Many of us are aware that communication plays a vital role in any relationship. That doesn’t always mean that it’s easy, of course! When we are approaching a major change in our lives or perhaps have changed our priorities, as is often the case when we are thinking of leaving the rat race, it is important to be able to convey that information to the ones we love. We’ve decided we’ve had enough of leading a high pressure, high stress lifestyle and feel that the rewards do not justify the costs in terms of our health and wellbeing. It’s at times like this when we most need our partner’s understanding and support. And they need to know how and why we’ve changed and how that affects them. How do we communicate this in a way that maximises our chances of success?
Prepare the ground – open up discussions. Get the discussion started by asking your partner to set aside some time to chat through something that’s important to you. This does not need to be a long discussion to begin with. It’s just to introduce the ideas and see what their reaction is. If they show signs of actively wanting to know more at this early stage, point out a few relevant books, courses, websites, magazines, but not so much they that are overwhelmed! Then ask questions to find out where you other half is with it first. What are their opinions on what you’ve just said? Focus on understanding their point of view on the situation.
Sow the seeds – in the context of your partner’s situation and understanding, explain your thoughts. Let them know that you are serious about it and that it means a lot to you to at least investigate the options together.
Apply some nourishment – discuss how you will investigate the realities of a possible new lifestyle together. Respect your partner’s right to take time to adjust to the ideas. Accept that, whilst they may be supportive, they are likely to have different perspectives on the situation. View this as another opportunity for learning together rather than a sign of possible problems. Whilst there may well be some heated discussion and difficult conversations, remember that working your way through these times is likely to lead to a deeper level of intimacy and sense of connectedness.

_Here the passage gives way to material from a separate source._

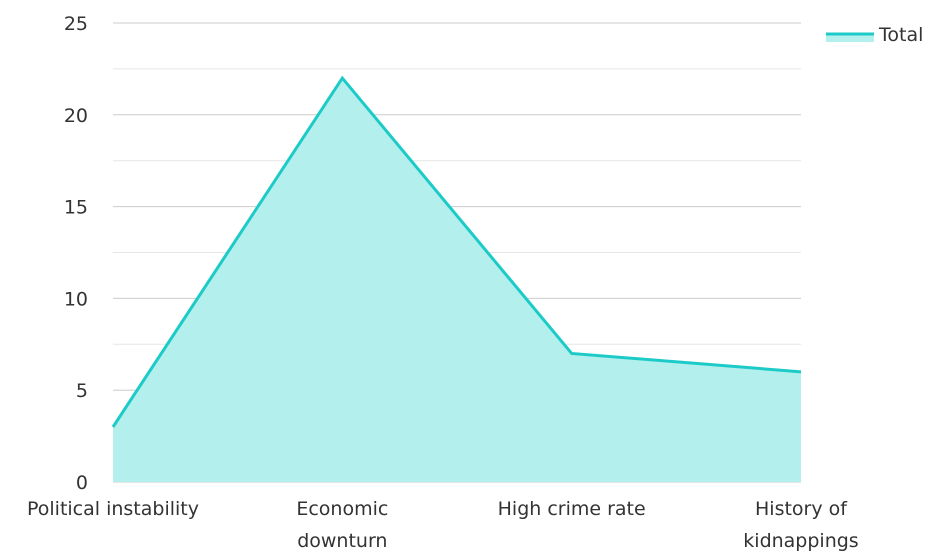 The width and height of the screenshot is (940, 553). I want to click on x-tick-label: Political instability, so click(113, 509).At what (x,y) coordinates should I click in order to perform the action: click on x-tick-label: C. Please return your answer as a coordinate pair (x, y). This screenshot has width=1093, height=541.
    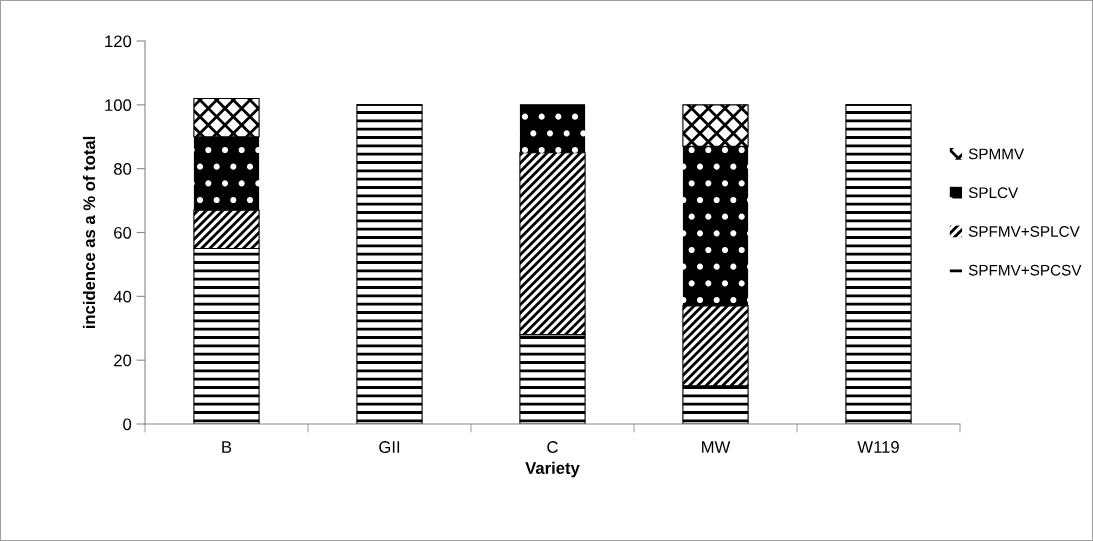
    Looking at the image, I should click on (552, 447). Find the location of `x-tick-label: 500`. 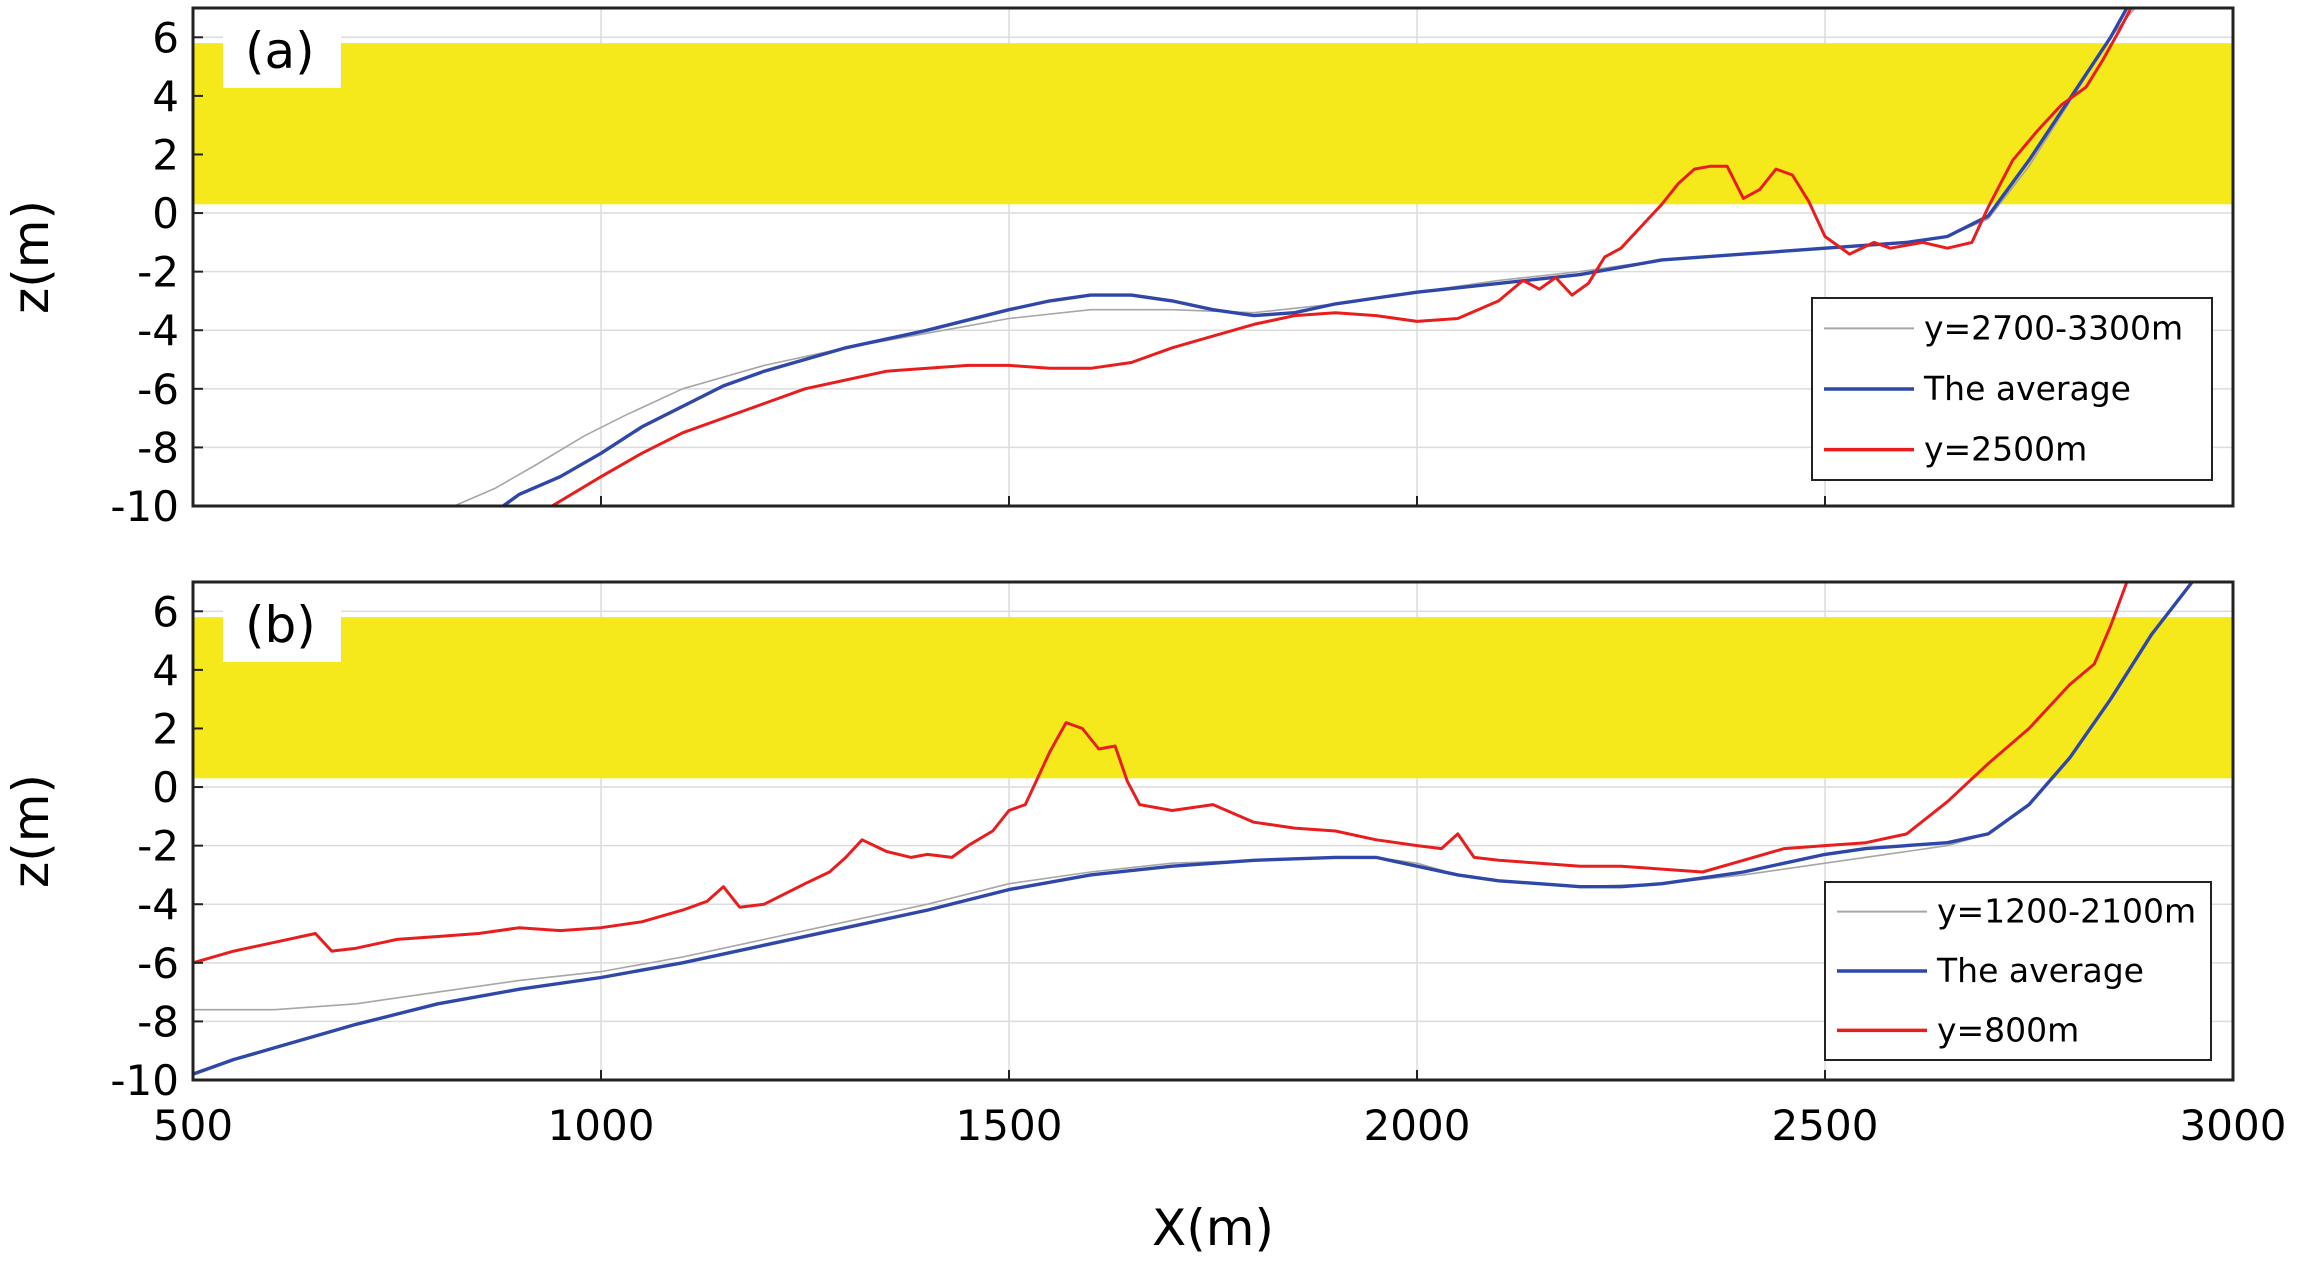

What if your plans don’t thrive? – you may need to accept that your partner does not share your enthusiasm for downshifting. If this becomes evident, don’t panic just yet. There may well be other solutions open to you both that will make you happy. Explore the possibility of your downshifting and your partner continuing as they are alongside you. You could perhaps agree to downshift but take just a few small steps and re-evaluate the situation. Some may find that they are faced with a stark and challenging choice – what is more important to you, your relationship with your partner or your own wellbeing and authenticity?
Watch it grow – set aside time on a regular basis to discuss your research, plans and progress made. If your partner is actively engaged in your ideas by now, make downshifting a joint venture, even if you’re not each doing an equal amount of the work in the beginning.
Harvest time – take your first steps together on your downshifting journey. Remember to offer each other support when mistakes are made and to celebrate your successes at each stage.